> **Task brief**
Only the lines from the top of the data through the one with "Click the orange $22,216" are to be written out, each exactly as it stands.

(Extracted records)

┌──

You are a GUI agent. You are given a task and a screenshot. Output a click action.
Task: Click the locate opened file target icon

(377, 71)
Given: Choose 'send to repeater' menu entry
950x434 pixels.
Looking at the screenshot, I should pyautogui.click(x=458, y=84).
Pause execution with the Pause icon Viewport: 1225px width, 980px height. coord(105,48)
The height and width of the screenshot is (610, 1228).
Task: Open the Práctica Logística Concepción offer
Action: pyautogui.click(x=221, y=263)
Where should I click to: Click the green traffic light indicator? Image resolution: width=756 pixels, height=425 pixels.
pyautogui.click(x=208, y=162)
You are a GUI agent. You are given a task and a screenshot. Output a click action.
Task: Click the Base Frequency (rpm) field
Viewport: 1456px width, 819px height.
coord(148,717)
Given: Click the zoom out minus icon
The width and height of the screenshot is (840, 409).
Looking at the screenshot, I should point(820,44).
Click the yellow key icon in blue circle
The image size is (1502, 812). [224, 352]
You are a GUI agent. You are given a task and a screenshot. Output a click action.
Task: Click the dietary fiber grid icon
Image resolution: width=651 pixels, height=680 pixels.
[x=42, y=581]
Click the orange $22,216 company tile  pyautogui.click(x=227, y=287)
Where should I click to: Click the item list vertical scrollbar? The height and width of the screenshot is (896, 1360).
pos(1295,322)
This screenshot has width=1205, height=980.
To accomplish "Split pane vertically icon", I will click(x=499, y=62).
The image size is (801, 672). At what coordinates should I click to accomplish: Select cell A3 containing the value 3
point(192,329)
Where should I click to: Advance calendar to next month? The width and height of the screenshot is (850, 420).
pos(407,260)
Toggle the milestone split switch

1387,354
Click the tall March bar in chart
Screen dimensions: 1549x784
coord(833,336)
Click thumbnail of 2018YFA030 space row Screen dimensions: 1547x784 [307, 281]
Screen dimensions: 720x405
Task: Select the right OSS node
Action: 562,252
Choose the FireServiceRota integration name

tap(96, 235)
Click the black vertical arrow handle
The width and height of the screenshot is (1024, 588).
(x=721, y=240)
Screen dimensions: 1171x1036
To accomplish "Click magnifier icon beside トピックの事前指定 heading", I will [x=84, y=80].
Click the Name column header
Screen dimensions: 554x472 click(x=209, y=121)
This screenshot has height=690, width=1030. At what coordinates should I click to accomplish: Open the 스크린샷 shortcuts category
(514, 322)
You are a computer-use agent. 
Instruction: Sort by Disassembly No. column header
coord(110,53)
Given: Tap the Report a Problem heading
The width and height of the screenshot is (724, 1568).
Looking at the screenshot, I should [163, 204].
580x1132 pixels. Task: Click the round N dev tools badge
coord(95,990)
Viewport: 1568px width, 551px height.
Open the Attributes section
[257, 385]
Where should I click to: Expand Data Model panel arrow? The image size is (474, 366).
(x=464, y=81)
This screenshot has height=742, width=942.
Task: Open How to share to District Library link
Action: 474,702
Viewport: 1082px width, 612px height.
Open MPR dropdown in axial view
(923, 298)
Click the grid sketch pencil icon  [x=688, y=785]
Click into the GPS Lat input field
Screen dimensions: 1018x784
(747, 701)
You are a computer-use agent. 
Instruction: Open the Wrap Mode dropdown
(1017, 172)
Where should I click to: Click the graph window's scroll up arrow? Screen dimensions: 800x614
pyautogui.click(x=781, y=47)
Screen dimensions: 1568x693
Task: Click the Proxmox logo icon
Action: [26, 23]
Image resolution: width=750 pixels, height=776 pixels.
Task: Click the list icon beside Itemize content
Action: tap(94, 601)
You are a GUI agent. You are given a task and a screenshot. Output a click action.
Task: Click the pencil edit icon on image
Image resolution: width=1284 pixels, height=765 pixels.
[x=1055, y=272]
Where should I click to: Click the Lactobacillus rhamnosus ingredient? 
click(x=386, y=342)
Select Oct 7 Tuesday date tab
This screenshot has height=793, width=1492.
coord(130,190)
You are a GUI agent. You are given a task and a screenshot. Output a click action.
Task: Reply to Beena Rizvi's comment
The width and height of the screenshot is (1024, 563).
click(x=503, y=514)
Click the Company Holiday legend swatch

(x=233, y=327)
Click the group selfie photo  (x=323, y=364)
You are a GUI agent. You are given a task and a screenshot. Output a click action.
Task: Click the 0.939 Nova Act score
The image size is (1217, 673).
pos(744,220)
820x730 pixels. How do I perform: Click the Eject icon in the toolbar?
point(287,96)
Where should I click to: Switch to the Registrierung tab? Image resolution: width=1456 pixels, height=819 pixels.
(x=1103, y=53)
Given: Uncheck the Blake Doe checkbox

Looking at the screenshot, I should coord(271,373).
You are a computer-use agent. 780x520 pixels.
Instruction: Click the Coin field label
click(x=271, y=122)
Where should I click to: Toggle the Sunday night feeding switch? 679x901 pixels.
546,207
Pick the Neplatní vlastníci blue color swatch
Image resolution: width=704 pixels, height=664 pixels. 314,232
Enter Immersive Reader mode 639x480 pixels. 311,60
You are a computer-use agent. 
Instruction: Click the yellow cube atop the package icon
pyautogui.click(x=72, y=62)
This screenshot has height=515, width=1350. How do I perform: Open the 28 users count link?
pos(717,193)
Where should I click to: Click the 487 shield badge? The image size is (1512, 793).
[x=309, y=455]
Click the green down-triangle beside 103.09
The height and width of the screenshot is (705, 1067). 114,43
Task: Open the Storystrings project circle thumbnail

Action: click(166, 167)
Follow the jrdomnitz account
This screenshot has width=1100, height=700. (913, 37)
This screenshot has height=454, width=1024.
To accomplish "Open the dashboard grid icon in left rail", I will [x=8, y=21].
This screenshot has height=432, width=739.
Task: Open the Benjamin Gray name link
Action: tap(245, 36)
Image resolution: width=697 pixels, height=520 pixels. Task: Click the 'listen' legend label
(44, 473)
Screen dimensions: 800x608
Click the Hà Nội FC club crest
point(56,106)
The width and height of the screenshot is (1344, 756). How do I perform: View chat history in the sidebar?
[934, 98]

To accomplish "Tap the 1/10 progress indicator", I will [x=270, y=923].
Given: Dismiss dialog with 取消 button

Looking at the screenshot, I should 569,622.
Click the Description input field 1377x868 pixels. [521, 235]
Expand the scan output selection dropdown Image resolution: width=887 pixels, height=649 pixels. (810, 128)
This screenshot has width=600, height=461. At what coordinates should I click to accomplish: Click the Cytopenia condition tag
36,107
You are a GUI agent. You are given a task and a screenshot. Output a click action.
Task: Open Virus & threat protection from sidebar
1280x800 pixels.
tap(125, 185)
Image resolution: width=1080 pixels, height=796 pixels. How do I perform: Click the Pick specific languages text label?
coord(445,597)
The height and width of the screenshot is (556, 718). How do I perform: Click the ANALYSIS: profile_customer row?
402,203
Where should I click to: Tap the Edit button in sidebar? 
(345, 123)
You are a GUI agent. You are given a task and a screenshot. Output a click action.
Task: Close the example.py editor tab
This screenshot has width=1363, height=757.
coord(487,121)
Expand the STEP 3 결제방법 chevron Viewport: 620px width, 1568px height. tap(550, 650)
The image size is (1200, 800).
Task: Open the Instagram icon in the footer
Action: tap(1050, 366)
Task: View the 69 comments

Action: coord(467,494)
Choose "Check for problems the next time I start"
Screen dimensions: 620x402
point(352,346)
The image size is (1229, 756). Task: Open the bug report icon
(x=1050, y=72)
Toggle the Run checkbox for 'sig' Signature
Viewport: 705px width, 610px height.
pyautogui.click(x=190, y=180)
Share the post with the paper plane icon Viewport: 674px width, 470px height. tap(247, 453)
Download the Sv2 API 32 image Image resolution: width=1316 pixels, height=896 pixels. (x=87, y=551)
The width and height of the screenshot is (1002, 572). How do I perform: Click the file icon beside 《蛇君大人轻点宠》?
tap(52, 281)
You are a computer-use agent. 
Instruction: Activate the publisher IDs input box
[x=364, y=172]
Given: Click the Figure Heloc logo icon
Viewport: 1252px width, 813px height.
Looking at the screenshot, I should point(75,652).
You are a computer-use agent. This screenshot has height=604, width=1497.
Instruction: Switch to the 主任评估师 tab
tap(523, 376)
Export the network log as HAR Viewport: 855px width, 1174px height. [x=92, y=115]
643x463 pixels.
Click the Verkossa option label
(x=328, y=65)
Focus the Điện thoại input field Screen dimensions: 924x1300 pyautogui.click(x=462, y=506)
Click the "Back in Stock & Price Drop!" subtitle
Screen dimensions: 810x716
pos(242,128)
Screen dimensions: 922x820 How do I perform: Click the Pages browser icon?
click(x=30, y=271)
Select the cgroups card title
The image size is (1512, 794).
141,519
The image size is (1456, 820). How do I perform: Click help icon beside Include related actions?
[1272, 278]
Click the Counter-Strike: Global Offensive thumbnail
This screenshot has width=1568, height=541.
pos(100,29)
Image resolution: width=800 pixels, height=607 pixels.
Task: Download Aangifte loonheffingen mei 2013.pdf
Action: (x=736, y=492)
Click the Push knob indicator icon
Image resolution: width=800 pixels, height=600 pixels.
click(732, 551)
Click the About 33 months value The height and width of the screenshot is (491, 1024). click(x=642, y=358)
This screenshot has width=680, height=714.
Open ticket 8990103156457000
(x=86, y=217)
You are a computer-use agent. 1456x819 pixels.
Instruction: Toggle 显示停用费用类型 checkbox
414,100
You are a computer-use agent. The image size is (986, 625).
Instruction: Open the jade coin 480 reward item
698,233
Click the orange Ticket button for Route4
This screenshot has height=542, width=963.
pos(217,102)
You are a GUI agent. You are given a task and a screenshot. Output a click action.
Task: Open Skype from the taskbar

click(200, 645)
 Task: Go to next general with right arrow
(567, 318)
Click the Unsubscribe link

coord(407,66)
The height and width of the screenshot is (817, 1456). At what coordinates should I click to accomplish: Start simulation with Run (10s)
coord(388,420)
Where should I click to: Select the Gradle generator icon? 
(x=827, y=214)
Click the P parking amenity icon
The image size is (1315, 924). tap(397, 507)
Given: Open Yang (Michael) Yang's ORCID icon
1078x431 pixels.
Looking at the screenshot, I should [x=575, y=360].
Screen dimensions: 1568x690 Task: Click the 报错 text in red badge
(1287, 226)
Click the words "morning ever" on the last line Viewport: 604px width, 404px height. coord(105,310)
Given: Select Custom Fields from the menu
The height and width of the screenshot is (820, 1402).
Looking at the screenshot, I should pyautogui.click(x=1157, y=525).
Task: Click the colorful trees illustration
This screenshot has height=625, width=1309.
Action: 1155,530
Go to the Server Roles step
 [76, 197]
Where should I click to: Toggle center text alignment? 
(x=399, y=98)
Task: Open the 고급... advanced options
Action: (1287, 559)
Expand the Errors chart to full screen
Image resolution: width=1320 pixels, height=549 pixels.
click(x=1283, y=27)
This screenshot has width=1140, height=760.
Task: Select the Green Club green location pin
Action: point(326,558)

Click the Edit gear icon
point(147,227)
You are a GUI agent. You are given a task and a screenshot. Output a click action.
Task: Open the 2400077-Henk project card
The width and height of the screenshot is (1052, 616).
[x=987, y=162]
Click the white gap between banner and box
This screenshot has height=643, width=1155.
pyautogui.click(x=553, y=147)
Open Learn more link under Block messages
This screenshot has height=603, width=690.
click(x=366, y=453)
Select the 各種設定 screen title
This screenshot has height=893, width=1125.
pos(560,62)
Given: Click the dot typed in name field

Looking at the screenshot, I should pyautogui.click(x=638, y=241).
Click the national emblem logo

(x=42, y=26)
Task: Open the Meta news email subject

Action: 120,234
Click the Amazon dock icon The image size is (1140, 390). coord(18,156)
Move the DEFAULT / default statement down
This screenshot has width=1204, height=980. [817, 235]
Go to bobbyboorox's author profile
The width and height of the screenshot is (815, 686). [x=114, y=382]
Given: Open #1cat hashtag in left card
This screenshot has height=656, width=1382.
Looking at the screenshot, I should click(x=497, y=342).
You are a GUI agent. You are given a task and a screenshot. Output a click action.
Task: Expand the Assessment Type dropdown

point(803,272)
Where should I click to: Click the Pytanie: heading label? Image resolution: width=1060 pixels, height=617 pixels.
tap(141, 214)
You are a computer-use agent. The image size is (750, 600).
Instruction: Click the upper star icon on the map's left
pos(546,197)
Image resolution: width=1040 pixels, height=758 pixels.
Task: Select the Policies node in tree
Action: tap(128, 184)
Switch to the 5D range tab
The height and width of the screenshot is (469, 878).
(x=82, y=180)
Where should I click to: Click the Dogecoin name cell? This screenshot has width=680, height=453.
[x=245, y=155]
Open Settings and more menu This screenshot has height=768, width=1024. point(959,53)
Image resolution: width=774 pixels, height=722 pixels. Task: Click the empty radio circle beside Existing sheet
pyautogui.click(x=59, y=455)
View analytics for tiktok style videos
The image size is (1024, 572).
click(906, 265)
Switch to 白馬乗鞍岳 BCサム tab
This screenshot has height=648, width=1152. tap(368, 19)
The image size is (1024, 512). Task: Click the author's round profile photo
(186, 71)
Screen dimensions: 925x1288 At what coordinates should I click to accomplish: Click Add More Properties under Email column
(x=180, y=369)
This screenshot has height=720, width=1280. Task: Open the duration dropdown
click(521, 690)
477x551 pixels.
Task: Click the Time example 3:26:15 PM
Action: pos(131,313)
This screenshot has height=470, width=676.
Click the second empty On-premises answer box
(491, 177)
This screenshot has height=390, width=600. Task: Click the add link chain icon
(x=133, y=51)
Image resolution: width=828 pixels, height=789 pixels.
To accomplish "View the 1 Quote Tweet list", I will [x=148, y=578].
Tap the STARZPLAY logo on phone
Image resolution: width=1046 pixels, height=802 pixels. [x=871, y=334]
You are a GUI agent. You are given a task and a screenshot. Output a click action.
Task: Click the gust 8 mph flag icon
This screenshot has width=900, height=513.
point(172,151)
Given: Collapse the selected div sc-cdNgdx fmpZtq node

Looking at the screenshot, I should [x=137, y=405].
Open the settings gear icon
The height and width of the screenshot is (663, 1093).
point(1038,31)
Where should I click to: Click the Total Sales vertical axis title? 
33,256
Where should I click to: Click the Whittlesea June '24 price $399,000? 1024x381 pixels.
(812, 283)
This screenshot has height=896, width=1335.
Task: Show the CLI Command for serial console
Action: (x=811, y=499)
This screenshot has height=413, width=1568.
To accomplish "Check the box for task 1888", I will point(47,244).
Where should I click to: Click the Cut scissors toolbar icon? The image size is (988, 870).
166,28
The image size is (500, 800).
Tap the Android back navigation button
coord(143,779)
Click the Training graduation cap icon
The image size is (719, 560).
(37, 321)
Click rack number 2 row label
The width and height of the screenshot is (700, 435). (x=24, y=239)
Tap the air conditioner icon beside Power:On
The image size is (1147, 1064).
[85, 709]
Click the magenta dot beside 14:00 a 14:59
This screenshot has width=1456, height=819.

└──

> **The answer**
You are a GUI agent. You are given a task and a screenshot. Output a click action.
Task: Click the locate opened file target icon

(377, 71)
Given: Choose 'send to repeater' menu entry
950x434 pixels.
Looking at the screenshot, I should pyautogui.click(x=458, y=84).
Pause execution with the Pause icon Viewport: 1225px width, 980px height. coord(105,48)
The height and width of the screenshot is (610, 1228).
Task: Open the Práctica Logística Concepción offer
Action: pyautogui.click(x=221, y=263)
Where should I click to: Click the green traffic light indicator? Image resolution: width=756 pixels, height=425 pixels.
pyautogui.click(x=208, y=162)
You are a GUI agent. You are given a task and a screenshot. Output a click action.
Task: Click the Base Frequency (rpm) field
Viewport: 1456px width, 819px height.
coord(148,717)
Given: Click the zoom out minus icon
The width and height of the screenshot is (840, 409).
Looking at the screenshot, I should point(820,44).
Click the yellow key icon in blue circle
The image size is (1502, 812). [224, 352]
You are a GUI agent. You are given a task and a screenshot. Output a click action.
Task: Click the dietary fiber grid icon
Image resolution: width=651 pixels, height=680 pixels.
[x=42, y=581]
Click the orange $22,216 company tile  pyautogui.click(x=227, y=287)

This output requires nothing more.